Answer

**step1** Understanding the representation of planes

The given equations for the planes are in the form $$r \cdot \mathbf{n} = d$$. In this form, $$r$$ is a position vector of any point on the plane, $$\mathbf{n}$$ is a vector perpendicular to the plane (called the normal vector), and $$d$$ is a constant.

**step2** Identifying normal vectors of the planes

For the first plane, $$P_1$$, the equation is $$r \cdot \begin{bmatrix} 2 \\ 2 \\ -1 \end{bmatrix} = 6$$. This means the normal vector for $$P_1$$ is $$\mathbf{n_1} = \begin{bmatrix} 2 \\ 2 \\ -1 \end{bmatrix}$$.
For the second plane, $$P_2$$, the equation is $$r \cdot \begin{bmatrix} 2 \\ 2 \\ -1 \end{bmatrix} = 15$$. This means the normal vector for $$P_2$$ is $$\mathbf{n_2} = \begin{bmatrix} 2 \\ 2 \\ -1 \end{bmatrix}$$.

**step3** Explaining why the planes are parallel

Two planes are parallel if their normal vectors are parallel.

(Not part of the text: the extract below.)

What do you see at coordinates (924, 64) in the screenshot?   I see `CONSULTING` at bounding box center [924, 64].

In this case, we observe that the normal vector for $$P_1$$, which is $$\begin{bmatrix} 2 \\ 2 \\ -1 \end{bmatrix}$$, is identical to the normal vector for $$P_2$$, which is also $$\begin{bmatrix} 2 \\ 2 \\ -1 \end{bmatrix}$$. Since the normal vectors are the same, they are parallel, which means the planes $$P_1$$ and $$P_2$$ are parallel to each other.

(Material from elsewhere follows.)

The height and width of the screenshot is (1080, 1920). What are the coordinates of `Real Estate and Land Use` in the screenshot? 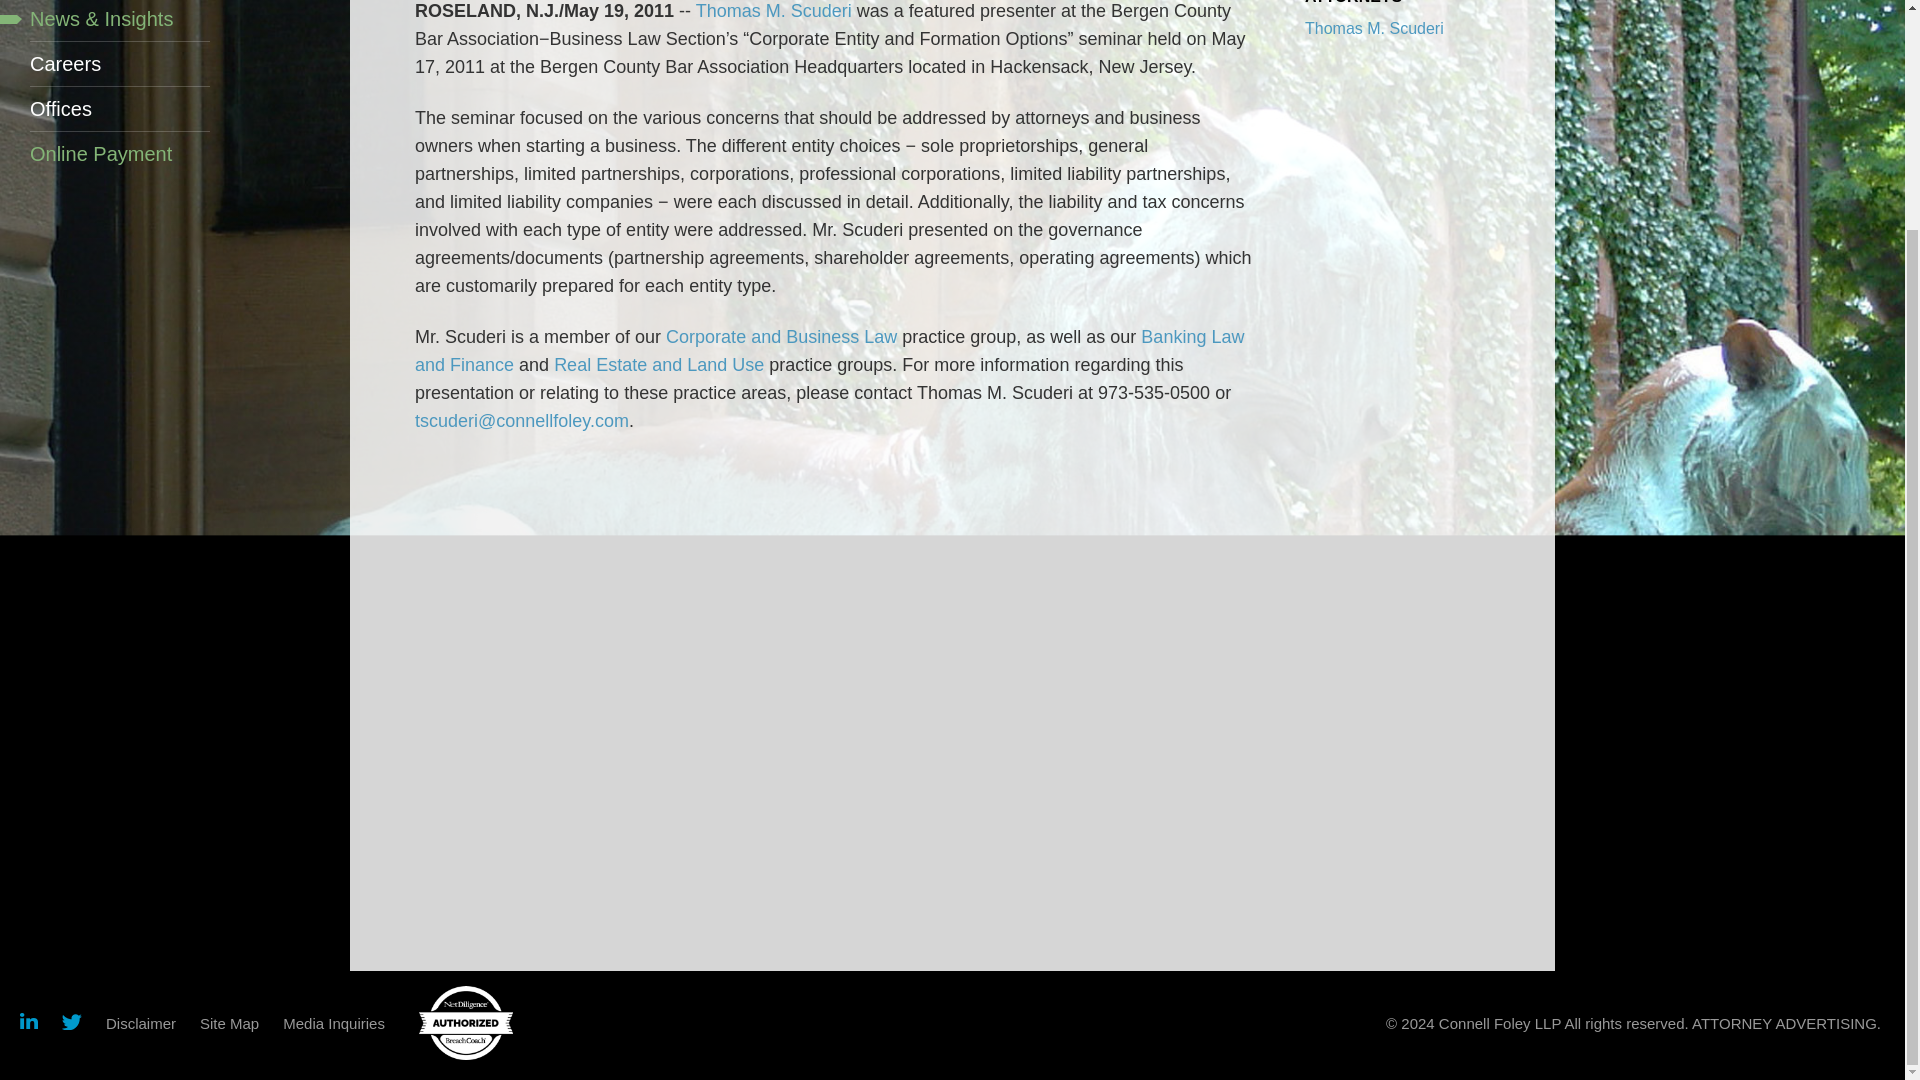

**step4** Recalling the formula for perpendicular distance between parallel planes

For two parallel planes given by the equations $$ax + by + cz = d_1$$ and $$ax + by + cz = d_2$$ (or $$r \cdot \begin{bmatrix} a \\ b \\ c \end{bmatrix} = d_1$$ and $$r \cdot \begin{bmatrix} a \\ b \\ c \end{bmatrix} = d_2$$), the perpendicular distance $$D$$ between them is given by the formula:
$$D = \frac{|d_2 - d_1|}{\sqrt{a^2 + b^2 + c^2}}$$

**step5** Identifying the components for the distance calculation

From the given plane equations:
$$P_1: r \cdot \begin{bmatrix} 2 \\ 2 \\ -1 \end{bmatrix} = 6$$
$$P_2: r \cdot \begin{bmatrix} 2 \\ 2 \\ -1 \end{bmatrix} = 15$$
We have:
$$a = 2$$
$$b = 2$$
$$c = -1$$
$$d_1 = 6$$
$$d_2 = 15$$

**step6** Calculating the denominator of the distance formula

The denominator of the formula is $$\sqrt{a^2 + b^2 + c^2}$$, which is the magnitude (or length) of the normal vector.
$$\sqrt{2^2 + 2^2 + (-1)^2} = \sqrt{4 + 4 + 1} = \sqrt{9} = 3$$

**step7** Calculating the numerator of the distance formula

The numerator of the formula is $$|d_2 - d_1|$$.
$$|15 - 6| = |9| = 9$$

**step8** Calculating the perpendicular distance

Now, substitute the calculated numerator and denominator into the distance formula:
$$D = \frac{9}{3} = 3$$
The perpendicular distance between the two parallel planes is 3 units.